De l'interaction aussi, pour un jeu de gestion. Surtout via l'ordre du tour qui se révèle primordial lors d'une bonne moitié des actions pour récupérer les éléments les plus intéressants.

Point faible

En fait, seul le mécanisme de pirates associé à l'actions des canons m'a semblé à la fois éculé et peu intéressant.
Dès lors que les pirates sont trop forts pour être contrés de manière certaine en une seule action noire, il "oblige" en effet à une prise de risque pas forcément la bienvenue dans ce type de jeu.
C'est vraiment le domaine le plus incertain et le plus ingrat, car c'est du quitte ou double : si il me manque ne serait-ce qu'un canon, je prends le même malus que le joueur qui en a zéro. Et je perds bien sûr mes canons.

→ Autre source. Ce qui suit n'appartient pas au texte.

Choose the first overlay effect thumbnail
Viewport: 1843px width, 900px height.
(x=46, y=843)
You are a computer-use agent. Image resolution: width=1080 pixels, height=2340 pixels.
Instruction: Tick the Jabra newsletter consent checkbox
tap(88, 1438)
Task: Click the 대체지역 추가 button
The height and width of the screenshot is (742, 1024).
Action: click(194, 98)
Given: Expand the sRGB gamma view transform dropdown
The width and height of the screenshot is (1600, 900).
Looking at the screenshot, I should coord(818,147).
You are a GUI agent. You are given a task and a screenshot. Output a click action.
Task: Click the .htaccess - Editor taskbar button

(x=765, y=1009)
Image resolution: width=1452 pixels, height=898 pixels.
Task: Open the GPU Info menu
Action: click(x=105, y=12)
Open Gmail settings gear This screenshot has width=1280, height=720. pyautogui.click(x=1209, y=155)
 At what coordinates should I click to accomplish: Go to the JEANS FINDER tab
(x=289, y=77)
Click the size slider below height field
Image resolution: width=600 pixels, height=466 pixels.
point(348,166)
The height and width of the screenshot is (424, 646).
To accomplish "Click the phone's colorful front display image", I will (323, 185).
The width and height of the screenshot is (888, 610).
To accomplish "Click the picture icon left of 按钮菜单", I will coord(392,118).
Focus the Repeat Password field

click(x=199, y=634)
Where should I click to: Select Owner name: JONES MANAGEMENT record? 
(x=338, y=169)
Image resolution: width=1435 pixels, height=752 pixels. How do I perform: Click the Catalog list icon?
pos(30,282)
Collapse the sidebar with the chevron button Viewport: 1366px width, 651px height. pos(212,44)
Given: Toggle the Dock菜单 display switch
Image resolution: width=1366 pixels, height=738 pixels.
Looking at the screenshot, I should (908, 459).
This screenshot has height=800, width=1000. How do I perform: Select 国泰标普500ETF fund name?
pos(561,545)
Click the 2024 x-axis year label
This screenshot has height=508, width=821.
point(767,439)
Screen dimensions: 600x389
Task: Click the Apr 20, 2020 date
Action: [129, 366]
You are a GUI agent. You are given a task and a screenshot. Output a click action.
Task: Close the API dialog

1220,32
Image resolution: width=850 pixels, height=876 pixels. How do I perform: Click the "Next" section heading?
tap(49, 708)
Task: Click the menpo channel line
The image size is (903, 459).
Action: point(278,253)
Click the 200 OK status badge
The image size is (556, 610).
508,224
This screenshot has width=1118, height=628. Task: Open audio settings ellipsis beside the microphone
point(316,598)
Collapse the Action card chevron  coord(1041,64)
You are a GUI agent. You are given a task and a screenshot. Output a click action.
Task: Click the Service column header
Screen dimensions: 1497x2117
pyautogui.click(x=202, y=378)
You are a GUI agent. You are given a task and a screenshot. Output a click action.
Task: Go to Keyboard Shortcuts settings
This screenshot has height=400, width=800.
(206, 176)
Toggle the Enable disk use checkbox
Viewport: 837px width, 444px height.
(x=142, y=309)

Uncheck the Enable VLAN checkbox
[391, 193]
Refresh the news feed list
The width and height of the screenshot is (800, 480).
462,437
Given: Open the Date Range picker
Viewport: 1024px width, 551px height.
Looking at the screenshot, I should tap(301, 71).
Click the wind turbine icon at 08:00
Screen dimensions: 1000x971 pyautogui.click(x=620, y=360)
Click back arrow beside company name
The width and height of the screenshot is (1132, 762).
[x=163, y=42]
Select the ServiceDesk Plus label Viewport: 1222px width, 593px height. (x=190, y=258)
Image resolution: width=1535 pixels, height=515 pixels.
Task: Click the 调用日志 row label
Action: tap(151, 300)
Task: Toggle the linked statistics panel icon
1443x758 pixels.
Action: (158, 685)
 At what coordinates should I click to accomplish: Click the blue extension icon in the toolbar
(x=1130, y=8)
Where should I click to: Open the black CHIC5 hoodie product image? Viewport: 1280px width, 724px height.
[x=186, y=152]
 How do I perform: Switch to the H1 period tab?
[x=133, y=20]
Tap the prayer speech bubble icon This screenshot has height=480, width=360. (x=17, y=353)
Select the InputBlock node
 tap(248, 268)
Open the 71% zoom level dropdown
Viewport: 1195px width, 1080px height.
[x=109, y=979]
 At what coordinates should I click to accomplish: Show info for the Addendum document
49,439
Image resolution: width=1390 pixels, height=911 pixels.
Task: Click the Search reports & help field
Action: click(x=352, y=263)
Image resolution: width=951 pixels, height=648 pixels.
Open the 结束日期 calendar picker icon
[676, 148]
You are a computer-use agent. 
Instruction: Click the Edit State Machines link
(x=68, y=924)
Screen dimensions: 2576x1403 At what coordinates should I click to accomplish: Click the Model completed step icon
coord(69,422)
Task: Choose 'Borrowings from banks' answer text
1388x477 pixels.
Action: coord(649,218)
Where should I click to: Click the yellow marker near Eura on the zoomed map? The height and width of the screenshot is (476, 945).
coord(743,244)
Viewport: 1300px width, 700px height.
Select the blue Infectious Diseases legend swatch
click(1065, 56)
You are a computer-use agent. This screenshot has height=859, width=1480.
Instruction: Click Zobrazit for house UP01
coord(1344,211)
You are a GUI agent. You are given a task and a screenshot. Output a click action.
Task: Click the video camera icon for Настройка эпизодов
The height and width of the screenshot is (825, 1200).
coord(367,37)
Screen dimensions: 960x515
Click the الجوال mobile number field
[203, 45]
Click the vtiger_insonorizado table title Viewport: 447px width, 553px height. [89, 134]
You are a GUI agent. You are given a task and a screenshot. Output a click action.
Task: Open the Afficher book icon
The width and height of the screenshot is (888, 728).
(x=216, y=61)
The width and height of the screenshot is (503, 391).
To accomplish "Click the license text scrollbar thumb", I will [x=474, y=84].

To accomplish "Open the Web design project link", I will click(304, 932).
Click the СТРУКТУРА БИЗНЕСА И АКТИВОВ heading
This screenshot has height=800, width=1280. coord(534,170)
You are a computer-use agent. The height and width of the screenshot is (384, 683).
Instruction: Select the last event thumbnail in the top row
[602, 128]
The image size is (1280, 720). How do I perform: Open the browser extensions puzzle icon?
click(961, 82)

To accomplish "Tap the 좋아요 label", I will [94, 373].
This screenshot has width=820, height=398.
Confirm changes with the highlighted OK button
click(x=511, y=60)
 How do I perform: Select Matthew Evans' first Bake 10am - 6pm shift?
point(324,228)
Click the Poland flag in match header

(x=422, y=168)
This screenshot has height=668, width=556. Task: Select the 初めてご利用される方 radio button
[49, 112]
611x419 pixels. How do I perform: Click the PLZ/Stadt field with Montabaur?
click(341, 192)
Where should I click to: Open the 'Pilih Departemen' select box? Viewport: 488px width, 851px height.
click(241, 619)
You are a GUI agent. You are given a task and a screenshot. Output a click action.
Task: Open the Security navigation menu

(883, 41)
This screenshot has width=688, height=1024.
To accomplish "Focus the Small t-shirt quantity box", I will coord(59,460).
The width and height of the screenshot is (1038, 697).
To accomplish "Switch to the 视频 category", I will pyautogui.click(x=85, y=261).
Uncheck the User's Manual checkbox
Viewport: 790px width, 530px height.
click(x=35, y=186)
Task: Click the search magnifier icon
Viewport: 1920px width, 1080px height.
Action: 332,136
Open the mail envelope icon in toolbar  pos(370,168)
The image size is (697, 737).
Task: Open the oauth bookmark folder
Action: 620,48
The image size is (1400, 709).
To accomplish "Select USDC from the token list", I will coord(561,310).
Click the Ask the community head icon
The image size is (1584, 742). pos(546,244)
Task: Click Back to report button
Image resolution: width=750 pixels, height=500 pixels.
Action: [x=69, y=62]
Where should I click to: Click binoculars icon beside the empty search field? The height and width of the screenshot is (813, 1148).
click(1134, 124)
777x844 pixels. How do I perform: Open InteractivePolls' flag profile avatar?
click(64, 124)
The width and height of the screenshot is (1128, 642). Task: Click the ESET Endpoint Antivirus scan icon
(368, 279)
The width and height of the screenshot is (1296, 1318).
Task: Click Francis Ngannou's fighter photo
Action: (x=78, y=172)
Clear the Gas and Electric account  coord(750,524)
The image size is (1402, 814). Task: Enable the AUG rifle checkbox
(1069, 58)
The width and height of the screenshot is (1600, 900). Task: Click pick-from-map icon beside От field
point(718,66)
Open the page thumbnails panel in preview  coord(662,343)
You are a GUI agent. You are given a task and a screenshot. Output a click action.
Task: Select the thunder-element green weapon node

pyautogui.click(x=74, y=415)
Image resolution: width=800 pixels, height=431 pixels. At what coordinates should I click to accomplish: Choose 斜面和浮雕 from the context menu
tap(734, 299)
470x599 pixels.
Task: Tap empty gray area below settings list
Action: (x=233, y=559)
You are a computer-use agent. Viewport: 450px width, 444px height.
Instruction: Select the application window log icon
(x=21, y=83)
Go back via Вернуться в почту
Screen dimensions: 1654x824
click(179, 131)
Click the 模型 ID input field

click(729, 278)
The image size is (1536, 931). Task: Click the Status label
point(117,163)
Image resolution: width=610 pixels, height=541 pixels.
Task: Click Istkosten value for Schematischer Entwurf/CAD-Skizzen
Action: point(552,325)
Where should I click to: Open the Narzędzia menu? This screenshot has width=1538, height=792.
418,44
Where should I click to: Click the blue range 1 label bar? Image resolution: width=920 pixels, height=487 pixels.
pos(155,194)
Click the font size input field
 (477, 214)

Curieux.
D'ailleurs, l'auteur a prévu une tuile spécialement étudiée pour faire cette impasse (diminution du malus "pirates" de moitié).

Sans constituer, un des meilleurs jeux de l'auteur à mes yeux, Amerigo ne dénote pourtant pas dans sa ludographie. Il propose un chalenge globalement stimulant et confirme, s'il était besoin, que qualité et quantité peuvent aller de pair chez les créateurs exceptionnels.
J'y rejouerai avec plaisir si on m'y invite, mais pour me porter acquéreur il aurait nécessité un format plus réduit chez un éditeur moins opulent. De plus, je me refuse de cautionner un jeu kickstarté de manière éhontée par une entreprise qui n'en a pas besoin, polluant ainsi le principe de financement participatif.